TASK REQUIREMENTS: Repeat every entry below exactly as given.

INFORMATION PROVIDED START

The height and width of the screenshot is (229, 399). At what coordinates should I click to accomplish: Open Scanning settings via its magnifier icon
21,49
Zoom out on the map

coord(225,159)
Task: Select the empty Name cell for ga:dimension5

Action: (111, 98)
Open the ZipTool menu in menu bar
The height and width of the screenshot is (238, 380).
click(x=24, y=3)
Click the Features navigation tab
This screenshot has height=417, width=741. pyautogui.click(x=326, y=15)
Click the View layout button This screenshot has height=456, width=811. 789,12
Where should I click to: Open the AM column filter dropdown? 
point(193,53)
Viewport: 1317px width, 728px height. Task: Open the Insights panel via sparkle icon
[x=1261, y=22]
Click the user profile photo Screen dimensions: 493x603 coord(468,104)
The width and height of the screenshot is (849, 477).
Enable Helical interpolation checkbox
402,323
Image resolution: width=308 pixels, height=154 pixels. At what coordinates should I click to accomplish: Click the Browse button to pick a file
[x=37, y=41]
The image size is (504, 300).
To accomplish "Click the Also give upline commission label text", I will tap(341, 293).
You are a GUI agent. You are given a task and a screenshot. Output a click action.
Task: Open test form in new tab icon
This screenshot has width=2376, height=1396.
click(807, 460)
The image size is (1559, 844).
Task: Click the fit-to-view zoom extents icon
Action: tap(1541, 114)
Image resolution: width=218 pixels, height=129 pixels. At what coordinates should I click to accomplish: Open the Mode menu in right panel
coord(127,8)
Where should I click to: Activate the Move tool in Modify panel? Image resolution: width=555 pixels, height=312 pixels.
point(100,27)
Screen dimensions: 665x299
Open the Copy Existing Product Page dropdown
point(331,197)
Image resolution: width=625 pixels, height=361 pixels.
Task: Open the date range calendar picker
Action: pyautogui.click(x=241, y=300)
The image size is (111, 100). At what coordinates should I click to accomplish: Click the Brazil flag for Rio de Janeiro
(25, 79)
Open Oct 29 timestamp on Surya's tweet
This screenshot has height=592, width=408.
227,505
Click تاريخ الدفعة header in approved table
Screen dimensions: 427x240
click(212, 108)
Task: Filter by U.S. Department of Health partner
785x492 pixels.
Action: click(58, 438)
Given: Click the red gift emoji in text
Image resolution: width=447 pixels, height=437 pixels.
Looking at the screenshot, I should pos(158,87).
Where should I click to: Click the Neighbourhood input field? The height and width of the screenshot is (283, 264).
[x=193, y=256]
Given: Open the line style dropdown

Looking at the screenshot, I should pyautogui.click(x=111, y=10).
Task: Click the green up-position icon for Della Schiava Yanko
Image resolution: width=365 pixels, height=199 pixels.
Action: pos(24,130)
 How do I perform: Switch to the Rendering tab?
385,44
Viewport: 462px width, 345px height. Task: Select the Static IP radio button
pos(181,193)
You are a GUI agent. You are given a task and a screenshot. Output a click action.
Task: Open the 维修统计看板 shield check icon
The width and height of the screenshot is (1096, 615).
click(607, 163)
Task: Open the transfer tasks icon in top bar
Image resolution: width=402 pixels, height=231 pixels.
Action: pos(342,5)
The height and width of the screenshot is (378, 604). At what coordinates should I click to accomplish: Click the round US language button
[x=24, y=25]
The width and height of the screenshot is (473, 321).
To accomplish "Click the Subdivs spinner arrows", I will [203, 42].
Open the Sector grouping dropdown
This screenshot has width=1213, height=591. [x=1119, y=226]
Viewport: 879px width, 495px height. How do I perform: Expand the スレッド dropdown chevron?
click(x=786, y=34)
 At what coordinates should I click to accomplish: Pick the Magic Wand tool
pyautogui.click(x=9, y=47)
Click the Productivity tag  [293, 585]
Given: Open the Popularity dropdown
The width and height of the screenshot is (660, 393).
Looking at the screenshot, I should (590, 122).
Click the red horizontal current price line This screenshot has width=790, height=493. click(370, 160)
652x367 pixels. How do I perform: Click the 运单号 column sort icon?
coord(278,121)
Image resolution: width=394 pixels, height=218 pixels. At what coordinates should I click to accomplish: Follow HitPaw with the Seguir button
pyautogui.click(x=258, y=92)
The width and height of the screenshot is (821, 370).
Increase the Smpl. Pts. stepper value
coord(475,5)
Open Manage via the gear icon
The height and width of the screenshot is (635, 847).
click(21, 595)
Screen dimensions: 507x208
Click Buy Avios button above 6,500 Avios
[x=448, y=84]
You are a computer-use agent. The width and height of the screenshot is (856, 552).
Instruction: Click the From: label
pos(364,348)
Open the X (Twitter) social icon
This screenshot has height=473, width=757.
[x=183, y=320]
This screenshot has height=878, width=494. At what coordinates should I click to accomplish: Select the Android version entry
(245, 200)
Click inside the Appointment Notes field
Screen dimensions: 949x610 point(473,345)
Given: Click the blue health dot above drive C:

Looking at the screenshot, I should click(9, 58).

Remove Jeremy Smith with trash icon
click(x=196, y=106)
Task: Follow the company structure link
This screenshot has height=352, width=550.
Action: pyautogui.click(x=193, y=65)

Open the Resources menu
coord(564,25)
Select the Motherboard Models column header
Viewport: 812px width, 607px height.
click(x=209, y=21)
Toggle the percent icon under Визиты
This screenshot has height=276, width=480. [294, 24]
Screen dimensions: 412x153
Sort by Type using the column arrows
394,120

INFORMATION PROVIDED END

THE ANSWER:
The height and width of the screenshot is (229, 399). At what coordinates should I click to accomplish: Open Scanning settings via its magnifier icon
21,49
Zoom out on the map

coord(225,159)
Task: Select the empty Name cell for ga:dimension5

Action: (111, 98)
Open the ZipTool menu in menu bar
The height and width of the screenshot is (238, 380).
click(x=24, y=3)
Click the Features navigation tab
This screenshot has height=417, width=741. pyautogui.click(x=326, y=15)
Click the View layout button This screenshot has height=456, width=811. 789,12
Where should I click to: Open the AM column filter dropdown? 
point(193,53)
Viewport: 1317px width, 728px height. Task: Open the Insights panel via sparkle icon
[x=1261, y=22]
Click the user profile photo Screen dimensions: 493x603 coord(468,104)
The width and height of the screenshot is (849, 477).
Enable Helical interpolation checkbox
402,323
Image resolution: width=308 pixels, height=154 pixels. At what coordinates should I click to accomplish: Click the Browse button to pick a file
[x=37, y=41]
The image size is (504, 300).
To accomplish "Click the Also give upline commission label text", I will tap(341, 293).
You are a GUI agent. You are given a task and a screenshot. Output a click action.
Task: Open test form in new tab icon
This screenshot has width=2376, height=1396.
click(807, 460)
The image size is (1559, 844).
Task: Click the fit-to-view zoom extents icon
Action: tap(1541, 114)
Image resolution: width=218 pixels, height=129 pixels. At what coordinates should I click to accomplish: Open the Mode menu in right panel
coord(127,8)
Where should I click to: Activate the Move tool in Modify panel? Image resolution: width=555 pixels, height=312 pixels.
point(100,27)
Screen dimensions: 665x299
Open the Copy Existing Product Page dropdown
point(331,197)
Image resolution: width=625 pixels, height=361 pixels.
Task: Open the date range calendar picker
Action: pyautogui.click(x=241, y=300)
The image size is (111, 100). At what coordinates should I click to accomplish: Click the Brazil flag for Rio de Janeiro
(25, 79)
Open Oct 29 timestamp on Surya's tweet
This screenshot has height=592, width=408.
227,505
Click تاريخ الدفعة header in approved table
Screen dimensions: 427x240
click(212, 108)
Task: Filter by U.S. Department of Health partner
785x492 pixels.
Action: click(58, 438)
Given: Click the red gift emoji in text
Image resolution: width=447 pixels, height=437 pixels.
Looking at the screenshot, I should pos(158,87).
Where should I click to: Click the Neighbourhood input field? The height and width of the screenshot is (283, 264).
[x=193, y=256]
Given: Open the line style dropdown

Looking at the screenshot, I should pyautogui.click(x=111, y=10).
Task: Click the green up-position icon for Della Schiava Yanko
Image resolution: width=365 pixels, height=199 pixels.
Action: pos(24,130)
 How do I perform: Switch to the Rendering tab?
385,44
Viewport: 462px width, 345px height. Task: Select the Static IP radio button
pos(181,193)
You are a GUI agent. You are given a task and a screenshot. Output a click action.
Task: Open the 维修统计看板 shield check icon
The width and height of the screenshot is (1096, 615).
click(607, 163)
Task: Open the transfer tasks icon in top bar
Image resolution: width=402 pixels, height=231 pixels.
Action: pos(342,5)
The height and width of the screenshot is (378, 604). At what coordinates should I click to accomplish: Click the round US language button
[x=24, y=25]
The width and height of the screenshot is (473, 321).
To accomplish "Click the Subdivs spinner arrows", I will [203, 42].
Open the Sector grouping dropdown
This screenshot has width=1213, height=591. [x=1119, y=226]
Viewport: 879px width, 495px height. How do I perform: Expand the スレッド dropdown chevron?
click(x=786, y=34)
 At what coordinates should I click to accomplish: Pick the Magic Wand tool
pyautogui.click(x=9, y=47)
Click the Productivity tag  [293, 585]
Given: Open the Popularity dropdown
The width and height of the screenshot is (660, 393).
Looking at the screenshot, I should (590, 122).
Click the red horizontal current price line This screenshot has width=790, height=493. click(370, 160)
652x367 pixels. How do I perform: Click the 运单号 column sort icon?
coord(278,121)
Image resolution: width=394 pixels, height=218 pixels. At what coordinates should I click to accomplish: Follow HitPaw with the Seguir button
pyautogui.click(x=258, y=92)
The width and height of the screenshot is (821, 370).
Increase the Smpl. Pts. stepper value
coord(475,5)
Open Manage via the gear icon
The height and width of the screenshot is (635, 847).
click(21, 595)
Screen dimensions: 507x208
Click Buy Avios button above 6,500 Avios
[x=448, y=84]
You are a computer-use agent. The width and height of the screenshot is (856, 552).
Instruction: Click the From: label
pos(364,348)
Open the X (Twitter) social icon
This screenshot has height=473, width=757.
[x=183, y=320]
This screenshot has height=878, width=494. At what coordinates should I click to accomplish: Select the Android version entry
(245, 200)
Click inside the Appointment Notes field
Screen dimensions: 949x610 point(473,345)
Given: Click the blue health dot above drive C:

Looking at the screenshot, I should click(9, 58).

Remove Jeremy Smith with trash icon
click(x=196, y=106)
Task: Follow the company structure link
This screenshot has height=352, width=550.
Action: pyautogui.click(x=193, y=65)

Open the Resources menu
coord(564,25)
Select the Motherboard Models column header
Viewport: 812px width, 607px height.
click(x=209, y=21)
Toggle the percent icon under Визиты
This screenshot has height=276, width=480. [294, 24]
Screen dimensions: 412x153
Sort by Type using the column arrows
394,120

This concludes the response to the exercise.